WORK ITEM:
Look through the lines below and copy each one that includes "link".
━━ DATA EXTRACT ━━
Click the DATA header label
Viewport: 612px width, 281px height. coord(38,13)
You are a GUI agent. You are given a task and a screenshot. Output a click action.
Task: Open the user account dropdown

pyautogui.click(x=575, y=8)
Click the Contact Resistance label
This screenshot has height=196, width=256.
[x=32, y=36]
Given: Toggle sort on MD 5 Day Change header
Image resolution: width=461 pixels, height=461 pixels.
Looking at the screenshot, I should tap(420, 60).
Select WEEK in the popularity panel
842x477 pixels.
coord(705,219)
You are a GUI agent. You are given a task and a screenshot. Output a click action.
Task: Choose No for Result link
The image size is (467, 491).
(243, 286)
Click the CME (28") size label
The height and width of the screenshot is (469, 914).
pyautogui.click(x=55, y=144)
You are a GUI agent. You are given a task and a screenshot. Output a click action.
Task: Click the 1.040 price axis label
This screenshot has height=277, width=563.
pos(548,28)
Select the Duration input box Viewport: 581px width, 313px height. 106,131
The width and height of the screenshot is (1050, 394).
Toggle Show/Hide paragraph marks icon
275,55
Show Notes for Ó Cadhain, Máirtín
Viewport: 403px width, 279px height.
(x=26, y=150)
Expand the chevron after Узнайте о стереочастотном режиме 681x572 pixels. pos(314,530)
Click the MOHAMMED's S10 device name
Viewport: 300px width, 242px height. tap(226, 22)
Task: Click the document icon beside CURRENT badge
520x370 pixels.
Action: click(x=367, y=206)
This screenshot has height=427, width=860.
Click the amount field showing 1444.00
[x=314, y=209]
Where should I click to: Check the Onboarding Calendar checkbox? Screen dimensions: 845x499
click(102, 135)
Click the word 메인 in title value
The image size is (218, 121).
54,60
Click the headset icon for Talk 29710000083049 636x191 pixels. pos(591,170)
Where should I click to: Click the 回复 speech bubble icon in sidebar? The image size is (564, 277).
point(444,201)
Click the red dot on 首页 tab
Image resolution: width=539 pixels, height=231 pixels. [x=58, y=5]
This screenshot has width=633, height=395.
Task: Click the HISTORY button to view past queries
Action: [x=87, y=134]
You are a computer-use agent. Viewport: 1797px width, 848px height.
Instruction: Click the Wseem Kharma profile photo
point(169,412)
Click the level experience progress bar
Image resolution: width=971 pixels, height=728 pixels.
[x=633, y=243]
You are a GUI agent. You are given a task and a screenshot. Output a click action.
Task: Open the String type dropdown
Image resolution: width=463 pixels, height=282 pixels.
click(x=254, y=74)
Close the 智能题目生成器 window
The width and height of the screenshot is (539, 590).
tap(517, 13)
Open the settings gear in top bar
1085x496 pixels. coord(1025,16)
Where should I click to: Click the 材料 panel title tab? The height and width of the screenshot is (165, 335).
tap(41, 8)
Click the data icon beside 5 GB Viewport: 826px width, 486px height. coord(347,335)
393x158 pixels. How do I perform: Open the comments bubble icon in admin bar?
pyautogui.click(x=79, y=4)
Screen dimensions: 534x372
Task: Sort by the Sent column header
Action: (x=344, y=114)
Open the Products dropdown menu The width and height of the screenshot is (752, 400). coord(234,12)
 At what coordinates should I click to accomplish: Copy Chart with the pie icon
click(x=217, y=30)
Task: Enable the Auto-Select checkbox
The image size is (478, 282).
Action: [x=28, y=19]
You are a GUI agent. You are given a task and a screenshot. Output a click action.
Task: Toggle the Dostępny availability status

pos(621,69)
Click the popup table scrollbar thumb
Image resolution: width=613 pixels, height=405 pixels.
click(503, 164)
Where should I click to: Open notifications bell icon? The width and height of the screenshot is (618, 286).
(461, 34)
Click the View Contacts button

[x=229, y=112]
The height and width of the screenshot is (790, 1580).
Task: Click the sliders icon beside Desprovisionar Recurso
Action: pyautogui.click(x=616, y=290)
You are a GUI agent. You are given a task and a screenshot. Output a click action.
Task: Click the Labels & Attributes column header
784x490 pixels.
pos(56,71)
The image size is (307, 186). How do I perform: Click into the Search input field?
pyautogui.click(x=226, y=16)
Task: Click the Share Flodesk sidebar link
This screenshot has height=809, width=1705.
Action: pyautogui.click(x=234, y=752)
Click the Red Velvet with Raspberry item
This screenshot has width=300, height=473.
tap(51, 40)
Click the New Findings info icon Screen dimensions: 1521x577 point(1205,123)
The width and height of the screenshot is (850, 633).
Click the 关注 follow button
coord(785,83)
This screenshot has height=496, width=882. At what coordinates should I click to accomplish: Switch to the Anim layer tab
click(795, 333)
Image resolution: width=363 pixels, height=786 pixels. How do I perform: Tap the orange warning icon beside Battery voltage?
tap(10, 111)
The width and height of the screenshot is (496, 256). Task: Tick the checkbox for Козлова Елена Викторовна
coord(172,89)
━━━
RESULT BELOW:
Task: Choose No for Result link
Task: Click the Share Flodesk sidebar link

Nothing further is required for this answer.